Boeing’s head of sales still insists narrowbody aircraft lack sufficient comfort for operating medium-haul “mid-market” flights – an assertion made amid speculation the airframer may shelve a widebody development project in favour of a single-aisle.
“I’m not sure about the concept” of a mid-market narrowbody, Boeing vice-president of commercial sales and marketing Ihssane Mounir said on 11 February at the Singapore air show.
Mounir’s comments reiterate a position Boeing has taken since mid-2019 when Airbus launched its 200-passenger, 4,700nm (8,700km)-range A321XLR.
But Mounir says airlines would need to remove seats to make narrowbodies sufficiently comfortable for mid-market flights, generally viewed as being 4,000-5,000nm.
Boeing had for years planned to tackle the mid-market space with a 270-seat widebody dubbed the New Mid-market Airplane (NMA).
But the certainty of that plan was eroded several weeks ago when chief executive David Calhoun said he had ordered a complete NMA rethink.
Calhoun said Boeing was reevaluating market requirements and would “start with a clean sheet of paper, again”.
Asked about the NMA’s future, Mounir says: “It was a market space we probed.

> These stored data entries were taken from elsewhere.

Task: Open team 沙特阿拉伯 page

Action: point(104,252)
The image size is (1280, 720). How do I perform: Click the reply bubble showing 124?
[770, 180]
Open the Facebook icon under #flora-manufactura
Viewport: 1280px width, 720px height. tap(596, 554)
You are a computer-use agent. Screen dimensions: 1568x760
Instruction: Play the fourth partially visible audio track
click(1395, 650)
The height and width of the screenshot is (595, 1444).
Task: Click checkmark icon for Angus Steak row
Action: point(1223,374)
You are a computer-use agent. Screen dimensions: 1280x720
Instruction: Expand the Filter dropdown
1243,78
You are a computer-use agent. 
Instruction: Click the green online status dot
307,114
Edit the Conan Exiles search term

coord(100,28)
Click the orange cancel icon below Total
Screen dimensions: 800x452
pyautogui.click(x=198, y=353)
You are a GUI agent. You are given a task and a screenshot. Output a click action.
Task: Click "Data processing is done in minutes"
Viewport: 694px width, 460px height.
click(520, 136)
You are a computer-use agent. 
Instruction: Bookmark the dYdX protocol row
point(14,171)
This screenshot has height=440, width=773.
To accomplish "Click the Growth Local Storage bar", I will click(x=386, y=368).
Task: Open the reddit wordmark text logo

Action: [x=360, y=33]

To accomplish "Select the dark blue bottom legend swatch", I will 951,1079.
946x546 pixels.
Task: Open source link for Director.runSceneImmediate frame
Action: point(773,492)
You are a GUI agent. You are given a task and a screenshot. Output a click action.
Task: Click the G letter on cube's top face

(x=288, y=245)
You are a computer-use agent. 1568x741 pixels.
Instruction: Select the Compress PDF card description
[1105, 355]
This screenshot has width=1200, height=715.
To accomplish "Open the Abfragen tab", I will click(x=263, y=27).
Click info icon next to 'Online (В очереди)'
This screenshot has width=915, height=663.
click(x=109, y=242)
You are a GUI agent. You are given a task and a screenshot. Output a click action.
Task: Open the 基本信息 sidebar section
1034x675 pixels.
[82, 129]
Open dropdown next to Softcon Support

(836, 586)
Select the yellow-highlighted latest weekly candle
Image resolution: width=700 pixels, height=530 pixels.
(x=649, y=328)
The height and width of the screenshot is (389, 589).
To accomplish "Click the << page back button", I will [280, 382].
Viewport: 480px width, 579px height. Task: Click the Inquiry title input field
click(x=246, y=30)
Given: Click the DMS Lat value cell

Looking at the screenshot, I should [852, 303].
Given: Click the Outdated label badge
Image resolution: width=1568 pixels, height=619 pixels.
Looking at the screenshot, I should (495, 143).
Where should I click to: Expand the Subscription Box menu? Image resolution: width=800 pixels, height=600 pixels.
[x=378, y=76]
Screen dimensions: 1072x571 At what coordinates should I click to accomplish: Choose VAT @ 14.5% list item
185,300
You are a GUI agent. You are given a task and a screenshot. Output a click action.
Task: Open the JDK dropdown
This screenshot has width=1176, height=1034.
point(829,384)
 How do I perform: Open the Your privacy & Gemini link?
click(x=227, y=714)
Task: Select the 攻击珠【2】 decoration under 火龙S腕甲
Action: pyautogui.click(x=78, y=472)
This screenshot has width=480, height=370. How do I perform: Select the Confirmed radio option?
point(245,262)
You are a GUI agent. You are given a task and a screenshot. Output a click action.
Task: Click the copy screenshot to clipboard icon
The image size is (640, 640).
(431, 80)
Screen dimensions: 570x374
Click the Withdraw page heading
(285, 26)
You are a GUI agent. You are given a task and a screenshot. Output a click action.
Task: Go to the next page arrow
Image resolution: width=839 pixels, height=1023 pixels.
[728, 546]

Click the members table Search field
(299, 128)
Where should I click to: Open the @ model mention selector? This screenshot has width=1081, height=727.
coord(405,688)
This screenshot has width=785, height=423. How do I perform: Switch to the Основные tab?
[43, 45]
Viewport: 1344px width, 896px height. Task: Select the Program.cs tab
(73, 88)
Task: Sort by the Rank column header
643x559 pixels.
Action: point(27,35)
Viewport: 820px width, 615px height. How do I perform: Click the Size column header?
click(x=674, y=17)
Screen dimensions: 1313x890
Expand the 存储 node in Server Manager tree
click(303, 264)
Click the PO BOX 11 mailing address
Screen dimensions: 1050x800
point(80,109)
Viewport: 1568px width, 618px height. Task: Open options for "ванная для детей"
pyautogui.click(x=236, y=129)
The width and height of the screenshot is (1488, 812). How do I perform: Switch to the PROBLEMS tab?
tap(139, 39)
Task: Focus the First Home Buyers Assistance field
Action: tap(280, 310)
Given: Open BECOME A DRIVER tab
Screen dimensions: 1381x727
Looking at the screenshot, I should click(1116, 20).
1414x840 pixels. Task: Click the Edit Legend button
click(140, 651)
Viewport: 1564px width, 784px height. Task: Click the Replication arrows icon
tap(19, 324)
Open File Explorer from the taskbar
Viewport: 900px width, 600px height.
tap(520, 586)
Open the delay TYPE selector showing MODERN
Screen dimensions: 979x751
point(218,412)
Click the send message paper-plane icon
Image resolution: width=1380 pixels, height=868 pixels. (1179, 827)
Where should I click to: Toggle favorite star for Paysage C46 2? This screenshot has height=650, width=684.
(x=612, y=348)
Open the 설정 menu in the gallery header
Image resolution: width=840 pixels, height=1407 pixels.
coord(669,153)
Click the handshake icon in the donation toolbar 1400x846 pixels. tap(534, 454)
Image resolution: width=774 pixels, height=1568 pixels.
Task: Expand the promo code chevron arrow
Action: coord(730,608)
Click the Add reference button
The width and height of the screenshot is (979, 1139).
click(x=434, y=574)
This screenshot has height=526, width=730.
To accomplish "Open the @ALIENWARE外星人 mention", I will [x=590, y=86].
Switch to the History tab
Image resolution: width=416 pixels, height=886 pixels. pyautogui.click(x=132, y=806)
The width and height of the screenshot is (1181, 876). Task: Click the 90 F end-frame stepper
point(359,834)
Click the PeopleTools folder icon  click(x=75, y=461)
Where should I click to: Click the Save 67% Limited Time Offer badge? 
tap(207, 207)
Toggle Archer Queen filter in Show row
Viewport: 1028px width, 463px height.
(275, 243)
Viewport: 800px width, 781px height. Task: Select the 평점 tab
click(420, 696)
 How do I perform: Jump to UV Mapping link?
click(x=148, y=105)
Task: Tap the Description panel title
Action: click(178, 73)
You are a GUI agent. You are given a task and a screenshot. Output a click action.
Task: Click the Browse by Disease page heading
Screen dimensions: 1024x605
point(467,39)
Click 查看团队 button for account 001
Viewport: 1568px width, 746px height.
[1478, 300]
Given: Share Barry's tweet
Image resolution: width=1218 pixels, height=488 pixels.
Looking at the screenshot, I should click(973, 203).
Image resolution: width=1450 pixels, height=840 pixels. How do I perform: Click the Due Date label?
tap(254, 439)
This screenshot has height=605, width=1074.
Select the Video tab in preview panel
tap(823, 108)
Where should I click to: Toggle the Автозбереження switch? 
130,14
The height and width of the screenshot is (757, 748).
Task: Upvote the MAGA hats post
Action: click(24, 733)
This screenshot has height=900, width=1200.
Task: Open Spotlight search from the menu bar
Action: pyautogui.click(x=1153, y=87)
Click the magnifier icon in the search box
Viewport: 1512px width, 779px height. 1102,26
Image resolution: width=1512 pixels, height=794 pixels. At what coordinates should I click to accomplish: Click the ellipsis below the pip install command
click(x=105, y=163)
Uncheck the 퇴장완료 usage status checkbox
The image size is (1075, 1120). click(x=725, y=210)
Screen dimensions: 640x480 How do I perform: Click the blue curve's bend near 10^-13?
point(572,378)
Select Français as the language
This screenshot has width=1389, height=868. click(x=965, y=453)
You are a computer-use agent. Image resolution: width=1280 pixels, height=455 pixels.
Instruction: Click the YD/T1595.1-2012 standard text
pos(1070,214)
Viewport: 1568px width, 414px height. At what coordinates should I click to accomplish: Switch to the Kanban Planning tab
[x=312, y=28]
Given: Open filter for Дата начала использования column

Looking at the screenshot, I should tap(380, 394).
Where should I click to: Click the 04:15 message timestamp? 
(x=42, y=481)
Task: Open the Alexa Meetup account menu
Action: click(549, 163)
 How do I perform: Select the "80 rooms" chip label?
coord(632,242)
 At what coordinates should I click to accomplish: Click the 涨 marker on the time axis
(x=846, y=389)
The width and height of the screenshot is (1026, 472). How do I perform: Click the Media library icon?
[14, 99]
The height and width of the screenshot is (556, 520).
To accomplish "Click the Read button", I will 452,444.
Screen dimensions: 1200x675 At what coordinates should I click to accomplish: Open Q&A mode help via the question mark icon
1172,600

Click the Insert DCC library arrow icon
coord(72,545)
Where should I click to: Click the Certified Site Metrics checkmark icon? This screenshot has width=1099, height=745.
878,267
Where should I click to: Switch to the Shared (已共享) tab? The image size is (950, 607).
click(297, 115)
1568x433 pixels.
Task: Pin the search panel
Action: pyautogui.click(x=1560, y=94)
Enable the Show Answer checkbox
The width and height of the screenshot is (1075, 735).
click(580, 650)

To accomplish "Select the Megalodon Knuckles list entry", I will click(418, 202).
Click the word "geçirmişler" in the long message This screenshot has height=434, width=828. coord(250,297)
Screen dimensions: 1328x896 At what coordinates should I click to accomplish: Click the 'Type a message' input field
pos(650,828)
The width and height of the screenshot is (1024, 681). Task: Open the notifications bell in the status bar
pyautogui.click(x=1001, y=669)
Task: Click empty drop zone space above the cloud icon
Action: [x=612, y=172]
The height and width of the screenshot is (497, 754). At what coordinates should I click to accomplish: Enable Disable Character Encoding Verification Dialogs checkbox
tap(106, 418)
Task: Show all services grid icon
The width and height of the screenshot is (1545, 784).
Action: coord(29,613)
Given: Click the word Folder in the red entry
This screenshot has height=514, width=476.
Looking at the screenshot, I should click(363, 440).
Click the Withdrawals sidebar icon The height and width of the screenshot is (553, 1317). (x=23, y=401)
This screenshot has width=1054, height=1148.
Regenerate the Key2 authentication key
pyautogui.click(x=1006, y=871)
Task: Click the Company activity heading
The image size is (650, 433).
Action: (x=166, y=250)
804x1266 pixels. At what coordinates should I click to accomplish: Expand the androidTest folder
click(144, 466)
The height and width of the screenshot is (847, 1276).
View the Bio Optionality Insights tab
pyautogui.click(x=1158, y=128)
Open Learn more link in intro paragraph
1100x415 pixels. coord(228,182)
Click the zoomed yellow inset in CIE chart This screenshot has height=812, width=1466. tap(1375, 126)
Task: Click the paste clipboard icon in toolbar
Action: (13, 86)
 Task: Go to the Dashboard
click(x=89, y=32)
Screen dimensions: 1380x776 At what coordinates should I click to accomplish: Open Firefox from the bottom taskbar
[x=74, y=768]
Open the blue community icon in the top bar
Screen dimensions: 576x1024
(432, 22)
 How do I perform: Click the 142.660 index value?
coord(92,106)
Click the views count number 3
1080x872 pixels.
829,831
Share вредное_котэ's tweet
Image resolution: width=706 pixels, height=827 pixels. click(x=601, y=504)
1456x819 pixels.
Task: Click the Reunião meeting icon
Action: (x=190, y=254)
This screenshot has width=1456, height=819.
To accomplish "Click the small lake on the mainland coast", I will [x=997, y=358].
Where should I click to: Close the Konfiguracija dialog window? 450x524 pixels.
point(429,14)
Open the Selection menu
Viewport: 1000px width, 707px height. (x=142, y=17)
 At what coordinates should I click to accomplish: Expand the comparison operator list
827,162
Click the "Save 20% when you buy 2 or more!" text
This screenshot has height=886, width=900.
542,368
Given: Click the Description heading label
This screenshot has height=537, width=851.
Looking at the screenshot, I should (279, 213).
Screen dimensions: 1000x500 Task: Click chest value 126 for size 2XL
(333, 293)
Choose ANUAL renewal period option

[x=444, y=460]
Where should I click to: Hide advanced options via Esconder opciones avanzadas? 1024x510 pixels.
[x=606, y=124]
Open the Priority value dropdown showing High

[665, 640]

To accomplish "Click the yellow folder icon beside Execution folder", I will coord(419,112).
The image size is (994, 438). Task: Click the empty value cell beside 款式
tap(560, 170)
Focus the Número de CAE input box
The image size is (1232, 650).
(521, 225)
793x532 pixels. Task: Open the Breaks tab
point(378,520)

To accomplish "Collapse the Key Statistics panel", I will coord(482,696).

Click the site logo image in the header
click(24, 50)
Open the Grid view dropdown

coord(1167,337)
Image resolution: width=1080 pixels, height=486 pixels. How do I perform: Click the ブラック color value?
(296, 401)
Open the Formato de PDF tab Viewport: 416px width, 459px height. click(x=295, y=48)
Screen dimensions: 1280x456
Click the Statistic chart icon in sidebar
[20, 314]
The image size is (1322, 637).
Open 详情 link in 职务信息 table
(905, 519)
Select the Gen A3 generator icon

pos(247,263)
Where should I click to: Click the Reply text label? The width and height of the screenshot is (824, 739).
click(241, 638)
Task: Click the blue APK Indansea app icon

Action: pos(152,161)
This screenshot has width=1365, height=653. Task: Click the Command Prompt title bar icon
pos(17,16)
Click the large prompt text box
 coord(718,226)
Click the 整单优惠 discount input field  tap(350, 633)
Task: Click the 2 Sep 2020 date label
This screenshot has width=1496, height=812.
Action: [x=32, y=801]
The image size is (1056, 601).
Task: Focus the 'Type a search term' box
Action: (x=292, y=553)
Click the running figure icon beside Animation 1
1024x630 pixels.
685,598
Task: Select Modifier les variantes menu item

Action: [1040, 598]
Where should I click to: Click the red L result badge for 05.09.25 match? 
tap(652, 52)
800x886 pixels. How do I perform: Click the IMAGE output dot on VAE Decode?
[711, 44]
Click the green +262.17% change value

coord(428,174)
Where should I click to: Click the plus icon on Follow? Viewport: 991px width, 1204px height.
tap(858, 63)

And notice we didn’t launch.”
Some aerospace analysts, including Teal Group’s Richard Aboulafia, have suggested Boeing might scrap the NMA and instead develop a new single-aisle aircraft – a 737 replacement with a stretched variant to address the mid-market. Others, notably Addison Schonland of AirInsight Group, suggests Boeing might take a different tack altogether by developing a smaller 787.
The company already has such an aircraft in its files – the “787-3”, which it pitched to airlines in the early 2000s before cancelling the project. That aircraft would have carried 290-330 passengers and have 2,500-3,050nm range.